Question

Given that the equation $$kx^{2}+3kx+2=0$$, where $$k$$ is a constant, has no real roots, find the set of possible values of $$k$$.

Answer

**step1** Understanding the problem

The problem asks us to find the set of all possible values for the constant $$k$$ such that the equation $$kx^{2}+3kx+2=0$$ has no real roots.

**step2** Identifying the nature of the equation based on $$k$$

The given equation is $$kx^{2}+3kx+2=0$$. This is a general form of a polynomial equation. The nature of this equation (whether it is quadratic, linear, or a contradiction) depends on the value of $$k$$, specifically the coefficient of the $$x^2$$ term.

**step3** Analyzing the case when $$k=0$$

If $$k=0$$, the equation becomes:
$$0 \cdot x^{2} + 3 \cdot 0 \cdot x + 2 = 0$$
$$0 + 0 + 2 = 0$$
$$2 = 0$$
This is a false statement, which means there is no value of $$x$$ that can satisfy the equation when $$k=0$$. Therefore, when $$k=0$$, the equation has no real roots. Thus, $$k=0$$ is one of the possible values for $$k$$.

**step4** Analyzing the case when $$k \neq 0$$

If $$k \neq 0$$, the equation $$kx^{2}+3kx+2=0$$ is a quadratic equation. A quadratic equation of the form $$Ax^2 + Bx + C = 0$$ has no real roots if its discriminant, $$(B^2 - 4AC)$$, is less than zero.
In our equation, we identify the coefficients:
$$A = k$$
$$B = 3k$$
$$C = 2$$

**step5** Calculating the discriminant

The discriminant of the equation is calculated using the formula $$B^2 - 4AC$$:
$$(3k)^2 - 4(k)(2)$$
$$9k^2 - 8k$$
For the equation to have no real roots, this discriminant must be less than zero.

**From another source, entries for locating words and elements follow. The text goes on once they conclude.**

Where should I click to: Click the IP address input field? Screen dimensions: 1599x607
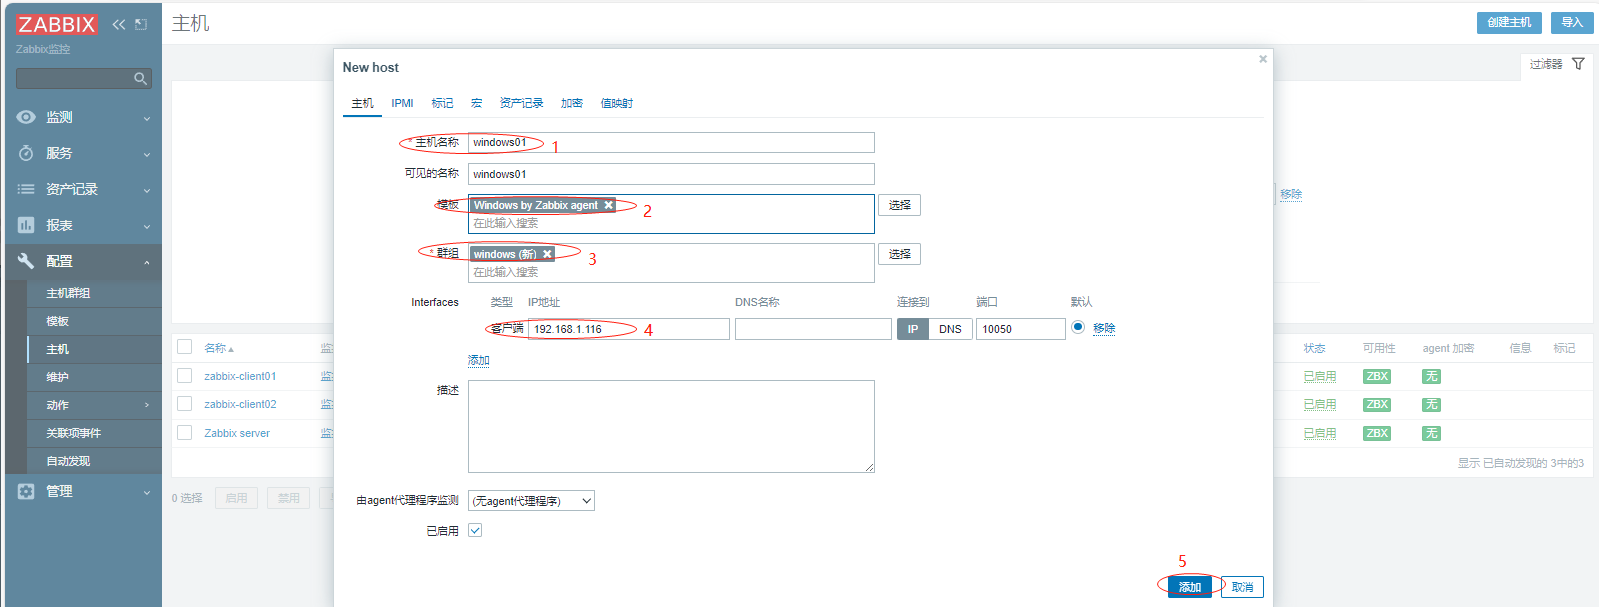(x=628, y=329)
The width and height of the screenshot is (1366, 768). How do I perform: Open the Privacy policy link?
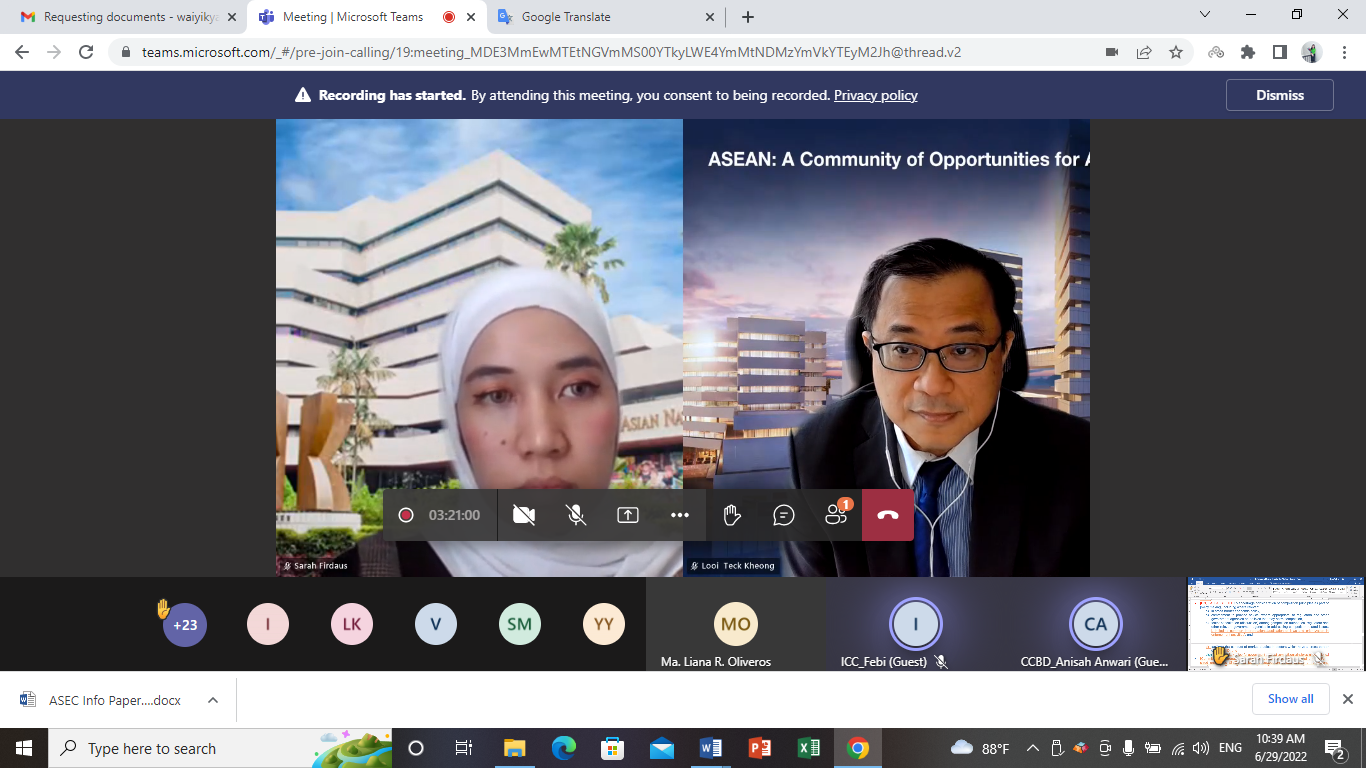point(875,96)
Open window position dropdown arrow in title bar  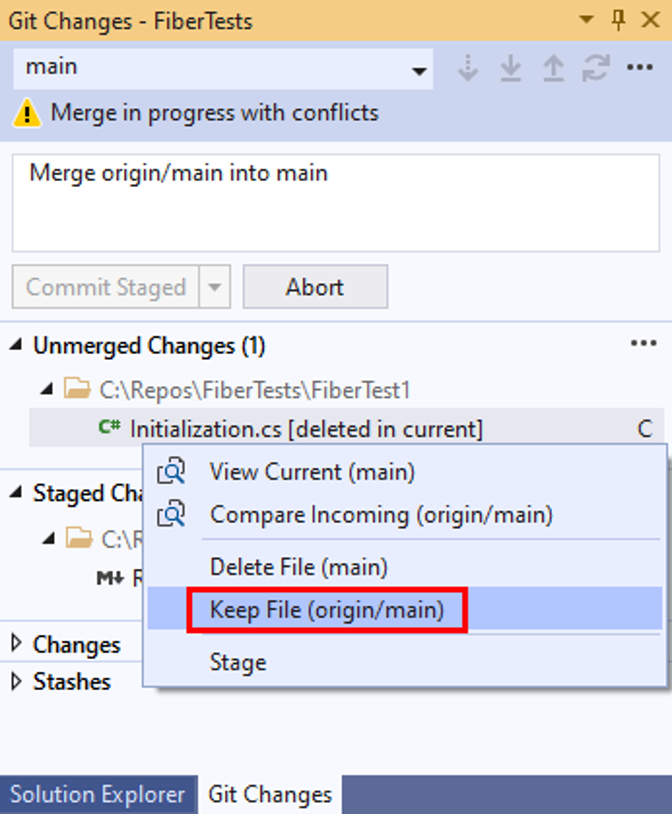pyautogui.click(x=586, y=20)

**step6** Setting up the inequality for $$k$$

We set the discriminant to be less than zero:
$$9k^2 - 8k < 0$$

**step7** Solving the inequality for $$k$$

To solve the inequality $$9k^2 - 8k < 0$$, we can factor out $$k$$:
$$k(9k - 8) < 0$$
This inequality holds true when the two factors, $$k$$ and $$(9k - 8)$$, have opposite signs.
Case 1: $$k$$ is positive and $$(9k - 8)$$ is negative.
$$k > 0$$
AND
$$9k - 8 < 0$$
Adding 8 to both sides of the second inequality:
$$9k < 8$$
Dividing by 9 (which is positive, so the inequality direction does not change):
$$k < \frac{8}{9}$$
Combining both conditions for this case, we get: $$0 < k < \frac{8}{9}$$.
Case 2: $$k$$ is negative and $$(9k - 8)$$ is positive.
$$k < 0$$
AND
$$9k - 8 > 0$$
Adding 8 to both sides of the second inequality:
$$9k > 8$$
Dividing by 9:
$$k > \frac{8}{9}$$
This case leads to a contradiction, as $$k$$ cannot be both less than 0 and greater than $$\frac{8}{9}$$ simultaneously. Therefore, there are no solutions for $$k$$ in this case.

**step8** Combining all possible values of $$k$$

From Step 3, we found that $$k=0$$ results in no real roots.
From Step 7, we found that for $$k \neq 0$$, the equation has no real roots when $$0 < k < \frac{8}{9}$$.
Combining these two results, the set of all possible values of $$k$$ for which the equation has no real roots is all values of $$k$$ that are greater than or equal to 0 and strictly less than $$\frac{8}{9}$$.
This can be expressed as $$0 \le k < \frac{8}{9}$$, or in interval notation, $$[0, \frac{8}{9})$$.